I point at the city, the one that will very soon become a killing ground unlike any I or anyone else has ever seen before. Worse, the armies there are unaware. They think they’re fighting against each other on their gods’ behalf, but that’s not all they’re there for. “The gods are here, and they’ve brought the shadow vales. If our forces advance now, they’ll be food for both the Idugu and the Gilded Ones.”

It’s a meal that will bring them all the power they seek and more. Power enough to destroy Otera—to destroy the entire world if they wish. And White Hands and I brought it right to their door.

The horror of it rouses me from my stupor, and I jerk upright, preparing myself. As both White Hands and Gazal bring down their swords, commanding the army to go onward, I submerge into the combat state so completely, the entire army resembles an ocean of white, their souls all gathered in front of me.

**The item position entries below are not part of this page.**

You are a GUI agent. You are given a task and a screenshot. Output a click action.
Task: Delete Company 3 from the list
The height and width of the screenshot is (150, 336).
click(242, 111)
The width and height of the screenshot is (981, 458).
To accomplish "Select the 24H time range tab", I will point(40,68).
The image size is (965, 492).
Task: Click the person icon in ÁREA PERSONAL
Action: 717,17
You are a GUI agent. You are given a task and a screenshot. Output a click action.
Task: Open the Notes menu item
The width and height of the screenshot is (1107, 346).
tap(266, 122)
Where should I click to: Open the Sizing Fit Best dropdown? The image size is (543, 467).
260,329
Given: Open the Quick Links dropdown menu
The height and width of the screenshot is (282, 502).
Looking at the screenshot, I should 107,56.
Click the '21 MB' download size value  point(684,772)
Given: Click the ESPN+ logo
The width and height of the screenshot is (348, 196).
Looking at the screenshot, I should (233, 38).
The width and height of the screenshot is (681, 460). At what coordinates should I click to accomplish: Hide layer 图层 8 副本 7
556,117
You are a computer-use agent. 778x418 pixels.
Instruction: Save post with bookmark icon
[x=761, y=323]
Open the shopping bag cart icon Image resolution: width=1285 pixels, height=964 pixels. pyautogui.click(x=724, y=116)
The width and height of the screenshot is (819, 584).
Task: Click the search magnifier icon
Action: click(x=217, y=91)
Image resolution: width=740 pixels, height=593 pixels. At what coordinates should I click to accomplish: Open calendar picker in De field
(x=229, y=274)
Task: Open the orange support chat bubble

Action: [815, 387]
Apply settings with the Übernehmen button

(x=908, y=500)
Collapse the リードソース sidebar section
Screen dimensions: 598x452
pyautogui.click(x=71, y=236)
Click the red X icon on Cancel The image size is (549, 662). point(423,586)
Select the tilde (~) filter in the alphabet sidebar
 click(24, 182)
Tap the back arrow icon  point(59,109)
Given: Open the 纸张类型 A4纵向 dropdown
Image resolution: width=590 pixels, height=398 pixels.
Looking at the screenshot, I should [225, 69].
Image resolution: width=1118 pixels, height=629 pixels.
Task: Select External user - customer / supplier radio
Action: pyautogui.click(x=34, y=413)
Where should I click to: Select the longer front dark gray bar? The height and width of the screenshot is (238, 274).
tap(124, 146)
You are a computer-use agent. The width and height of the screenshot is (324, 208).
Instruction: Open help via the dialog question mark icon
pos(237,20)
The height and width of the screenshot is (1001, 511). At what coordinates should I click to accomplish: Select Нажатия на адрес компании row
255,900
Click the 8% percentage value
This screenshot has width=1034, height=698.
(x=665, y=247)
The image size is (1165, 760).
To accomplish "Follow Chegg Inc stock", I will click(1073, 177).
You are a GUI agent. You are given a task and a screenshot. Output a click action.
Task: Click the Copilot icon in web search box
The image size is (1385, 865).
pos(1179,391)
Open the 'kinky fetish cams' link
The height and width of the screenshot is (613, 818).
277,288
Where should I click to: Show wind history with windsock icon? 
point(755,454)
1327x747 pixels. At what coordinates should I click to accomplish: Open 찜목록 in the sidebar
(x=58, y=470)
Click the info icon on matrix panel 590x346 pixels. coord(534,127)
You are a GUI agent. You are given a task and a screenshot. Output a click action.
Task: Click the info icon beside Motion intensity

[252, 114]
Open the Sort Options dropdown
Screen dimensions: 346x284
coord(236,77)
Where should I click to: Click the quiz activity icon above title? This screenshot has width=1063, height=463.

I can feel the Greater Divinity reaching for me, extending me its power. I embrace the feeling as I shout out the one word now swelling up inside me.

“STOP!” I command, my voice shattering the din.

I don’t care if I’m giving myself away and scuttling our well-laid plans. Our plans will come to nothing if the slaughter I anticipate happens—if everyone here is killed in the shadow vales of the gods.

“THERE IS DANGER IN HEMAIRA!” I continue shouting as every alaki and jatu, every deathshriek, immediately stops in their tracks—the children of the gods all helpless before the power of my voice. “THE CITY IS FILLED WITH SHADOW VALES! RETREAT OR YOU WILL FALL PREY TO THEM!”

That’s all I manage to say before I feel it, the emptiness rising inside of me again. Even with the ebiki armor and the Greater Divinity, this body is still on its last legs, still edging closer and closer to disaster. And what I just did has just pushed it a little more.

The moment I slump, gasping for breath, White Hands turns to Gazal, who swiftly gestures to the army, pretending it was she who spoke. Given that she’s still wearing her war mask, it’s an easy enough pretense.

But the army is not who I’m worried about fooling. The gods are still standing there, silent, invisible monoliths. I can only hope they’re so engrossed in their strange, motionless battle against each other, they don’t notice that it was me who actually spoke.

When none of them move so much as a muscle, I watch, relieved, as White Hands and Gazal take charge of the retreat. “FALL BACK!” White Hands calls, motioning to the army. “DO AS THE ANGORO COMMANDS!”

The pair backtrack, their footsteps pounding through the mounds of ash, until a lone scream rises above the din of the warring armies. It’s so filled with terror, I jerk toward it, my eyes lighting on the grand market nearest to what used to be the main gate. Half the stalls are gone now, all their precious spices and fabrics scattered across the ground. In their place instead is a strange, terrifying darkness. It covers a mass of what appear to be tiny, insect-like winged creatures, all of them swarming over a single merchant—the person who screamed loud enough to make himself heard over actual armies.

I watch, gorge rising in my throat, as the insects peel the flesh and muscle from his body, the process so fast, his scream ends almost as abruptly as it starts, an aborted, gurgling sound all the more frightening for its brevity.